§ **MATERIAL SUPPLIED**:
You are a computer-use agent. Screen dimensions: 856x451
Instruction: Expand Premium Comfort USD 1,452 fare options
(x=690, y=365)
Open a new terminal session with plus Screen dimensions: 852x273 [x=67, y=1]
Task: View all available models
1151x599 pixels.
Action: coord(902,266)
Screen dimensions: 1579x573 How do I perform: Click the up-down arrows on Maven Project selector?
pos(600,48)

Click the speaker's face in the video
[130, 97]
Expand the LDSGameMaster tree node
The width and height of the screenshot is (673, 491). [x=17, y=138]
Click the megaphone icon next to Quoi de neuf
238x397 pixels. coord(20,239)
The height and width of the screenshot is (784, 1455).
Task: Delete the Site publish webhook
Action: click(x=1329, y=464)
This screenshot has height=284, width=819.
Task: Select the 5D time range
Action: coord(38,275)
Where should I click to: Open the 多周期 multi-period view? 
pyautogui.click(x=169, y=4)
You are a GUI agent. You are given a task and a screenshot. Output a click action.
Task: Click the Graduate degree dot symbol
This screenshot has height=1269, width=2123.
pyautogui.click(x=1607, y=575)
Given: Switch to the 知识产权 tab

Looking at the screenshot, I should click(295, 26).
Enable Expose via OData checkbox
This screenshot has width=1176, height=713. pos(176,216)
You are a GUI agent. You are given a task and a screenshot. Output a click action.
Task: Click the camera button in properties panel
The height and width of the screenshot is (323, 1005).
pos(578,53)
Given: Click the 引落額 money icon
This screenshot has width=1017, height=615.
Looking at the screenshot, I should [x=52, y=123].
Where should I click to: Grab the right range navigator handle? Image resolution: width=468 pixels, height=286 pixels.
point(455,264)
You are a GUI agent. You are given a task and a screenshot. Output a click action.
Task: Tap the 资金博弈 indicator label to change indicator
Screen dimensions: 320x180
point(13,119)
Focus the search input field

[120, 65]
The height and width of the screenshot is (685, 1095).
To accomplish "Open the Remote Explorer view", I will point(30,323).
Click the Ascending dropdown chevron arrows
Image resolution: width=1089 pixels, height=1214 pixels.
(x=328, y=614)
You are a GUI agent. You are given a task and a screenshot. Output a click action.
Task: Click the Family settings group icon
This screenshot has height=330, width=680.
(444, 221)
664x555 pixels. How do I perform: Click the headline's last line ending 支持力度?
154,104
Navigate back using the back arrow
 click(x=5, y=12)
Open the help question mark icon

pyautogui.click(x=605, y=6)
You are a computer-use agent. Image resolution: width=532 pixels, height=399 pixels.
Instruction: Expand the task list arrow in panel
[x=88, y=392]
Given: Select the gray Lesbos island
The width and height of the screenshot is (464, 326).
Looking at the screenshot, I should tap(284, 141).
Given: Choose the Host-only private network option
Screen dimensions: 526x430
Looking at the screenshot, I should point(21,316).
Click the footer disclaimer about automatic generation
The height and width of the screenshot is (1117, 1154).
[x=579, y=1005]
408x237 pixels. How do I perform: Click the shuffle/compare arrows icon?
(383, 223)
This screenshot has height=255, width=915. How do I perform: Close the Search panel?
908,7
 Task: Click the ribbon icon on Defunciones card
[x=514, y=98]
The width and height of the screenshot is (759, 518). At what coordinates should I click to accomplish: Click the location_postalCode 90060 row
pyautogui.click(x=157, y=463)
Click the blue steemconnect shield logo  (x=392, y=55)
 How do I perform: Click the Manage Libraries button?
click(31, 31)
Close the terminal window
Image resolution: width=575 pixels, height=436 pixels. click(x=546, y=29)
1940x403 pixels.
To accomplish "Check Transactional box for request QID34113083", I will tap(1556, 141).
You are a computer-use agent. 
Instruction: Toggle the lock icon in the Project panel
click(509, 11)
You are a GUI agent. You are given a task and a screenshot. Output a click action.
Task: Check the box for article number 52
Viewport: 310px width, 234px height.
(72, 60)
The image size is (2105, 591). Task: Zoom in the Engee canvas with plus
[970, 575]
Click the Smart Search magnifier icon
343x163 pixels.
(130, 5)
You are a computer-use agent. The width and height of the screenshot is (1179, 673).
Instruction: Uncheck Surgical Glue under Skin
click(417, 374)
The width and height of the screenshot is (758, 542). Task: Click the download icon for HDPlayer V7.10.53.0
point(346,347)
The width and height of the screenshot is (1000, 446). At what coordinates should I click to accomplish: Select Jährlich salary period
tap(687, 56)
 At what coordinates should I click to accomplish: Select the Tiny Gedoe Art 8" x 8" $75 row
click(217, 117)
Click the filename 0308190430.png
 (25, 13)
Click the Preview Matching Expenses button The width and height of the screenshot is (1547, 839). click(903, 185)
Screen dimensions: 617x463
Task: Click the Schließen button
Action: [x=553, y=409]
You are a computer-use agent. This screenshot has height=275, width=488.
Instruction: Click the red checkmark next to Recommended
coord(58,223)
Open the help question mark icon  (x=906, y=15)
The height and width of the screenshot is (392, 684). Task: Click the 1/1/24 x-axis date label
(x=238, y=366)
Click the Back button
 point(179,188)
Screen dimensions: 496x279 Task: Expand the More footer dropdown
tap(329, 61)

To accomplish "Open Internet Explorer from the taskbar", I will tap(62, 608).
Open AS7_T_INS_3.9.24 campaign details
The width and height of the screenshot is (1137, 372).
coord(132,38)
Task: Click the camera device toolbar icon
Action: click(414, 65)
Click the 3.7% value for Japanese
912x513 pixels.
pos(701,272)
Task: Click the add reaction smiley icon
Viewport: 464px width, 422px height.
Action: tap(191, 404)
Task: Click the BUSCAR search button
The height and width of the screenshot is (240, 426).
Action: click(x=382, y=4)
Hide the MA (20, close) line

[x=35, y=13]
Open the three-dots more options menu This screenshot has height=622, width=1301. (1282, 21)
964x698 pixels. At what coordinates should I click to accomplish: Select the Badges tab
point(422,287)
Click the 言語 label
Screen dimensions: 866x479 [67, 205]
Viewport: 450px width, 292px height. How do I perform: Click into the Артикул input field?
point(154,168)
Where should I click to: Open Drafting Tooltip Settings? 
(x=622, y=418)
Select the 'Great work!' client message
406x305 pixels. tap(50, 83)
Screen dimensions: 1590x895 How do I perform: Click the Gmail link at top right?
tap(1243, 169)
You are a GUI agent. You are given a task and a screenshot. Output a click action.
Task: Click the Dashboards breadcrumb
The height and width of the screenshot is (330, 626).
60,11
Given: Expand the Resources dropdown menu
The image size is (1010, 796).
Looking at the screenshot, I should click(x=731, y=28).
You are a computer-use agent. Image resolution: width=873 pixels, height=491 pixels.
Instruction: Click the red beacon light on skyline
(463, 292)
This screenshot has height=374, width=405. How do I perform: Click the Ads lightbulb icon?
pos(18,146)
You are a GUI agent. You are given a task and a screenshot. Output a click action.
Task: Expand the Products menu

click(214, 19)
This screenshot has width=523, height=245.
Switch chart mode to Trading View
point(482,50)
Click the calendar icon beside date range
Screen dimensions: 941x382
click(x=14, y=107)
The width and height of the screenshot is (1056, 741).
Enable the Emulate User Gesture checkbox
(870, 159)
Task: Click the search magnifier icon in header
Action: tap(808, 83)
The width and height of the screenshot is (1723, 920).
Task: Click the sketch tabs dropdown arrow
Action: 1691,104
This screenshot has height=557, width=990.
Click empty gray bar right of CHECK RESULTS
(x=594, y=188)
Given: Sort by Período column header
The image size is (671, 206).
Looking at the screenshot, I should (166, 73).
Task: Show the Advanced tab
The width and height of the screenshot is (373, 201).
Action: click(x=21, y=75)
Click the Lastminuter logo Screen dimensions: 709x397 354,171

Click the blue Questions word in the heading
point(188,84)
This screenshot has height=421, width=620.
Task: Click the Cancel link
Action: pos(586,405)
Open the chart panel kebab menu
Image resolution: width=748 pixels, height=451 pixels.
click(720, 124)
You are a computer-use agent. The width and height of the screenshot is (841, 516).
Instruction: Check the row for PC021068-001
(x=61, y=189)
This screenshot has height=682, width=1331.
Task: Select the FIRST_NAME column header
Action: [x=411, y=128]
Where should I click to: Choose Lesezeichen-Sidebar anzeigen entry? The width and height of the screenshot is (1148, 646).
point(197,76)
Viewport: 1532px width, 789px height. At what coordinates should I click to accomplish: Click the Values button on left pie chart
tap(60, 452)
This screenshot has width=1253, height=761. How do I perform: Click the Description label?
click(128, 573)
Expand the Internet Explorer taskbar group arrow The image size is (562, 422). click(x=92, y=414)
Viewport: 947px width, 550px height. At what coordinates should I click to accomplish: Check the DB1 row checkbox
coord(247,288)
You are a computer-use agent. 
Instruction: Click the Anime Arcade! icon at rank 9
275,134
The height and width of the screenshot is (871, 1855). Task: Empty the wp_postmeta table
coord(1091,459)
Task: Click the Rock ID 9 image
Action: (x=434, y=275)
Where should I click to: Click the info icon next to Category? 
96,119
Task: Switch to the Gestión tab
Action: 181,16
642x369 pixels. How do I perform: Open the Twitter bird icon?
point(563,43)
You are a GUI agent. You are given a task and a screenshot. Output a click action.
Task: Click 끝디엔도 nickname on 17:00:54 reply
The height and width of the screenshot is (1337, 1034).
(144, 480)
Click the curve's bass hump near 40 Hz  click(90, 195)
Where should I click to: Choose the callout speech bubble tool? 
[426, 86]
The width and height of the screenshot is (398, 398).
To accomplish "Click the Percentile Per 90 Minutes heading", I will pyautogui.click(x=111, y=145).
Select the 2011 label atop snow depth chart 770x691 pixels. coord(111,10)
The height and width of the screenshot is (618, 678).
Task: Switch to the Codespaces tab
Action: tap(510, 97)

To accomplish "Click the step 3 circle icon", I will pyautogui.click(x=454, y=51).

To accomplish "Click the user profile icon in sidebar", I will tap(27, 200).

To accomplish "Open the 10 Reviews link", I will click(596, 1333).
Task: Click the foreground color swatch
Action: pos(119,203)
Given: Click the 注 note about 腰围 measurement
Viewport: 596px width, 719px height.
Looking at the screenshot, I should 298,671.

§ **DIRECTIONS FOR THIS TASK**: How many lines in the rows above contain the string "camera"? Treat uppercase and lowercase as different, and reply with the number alone.

§ **TASK OUTPUT**: 2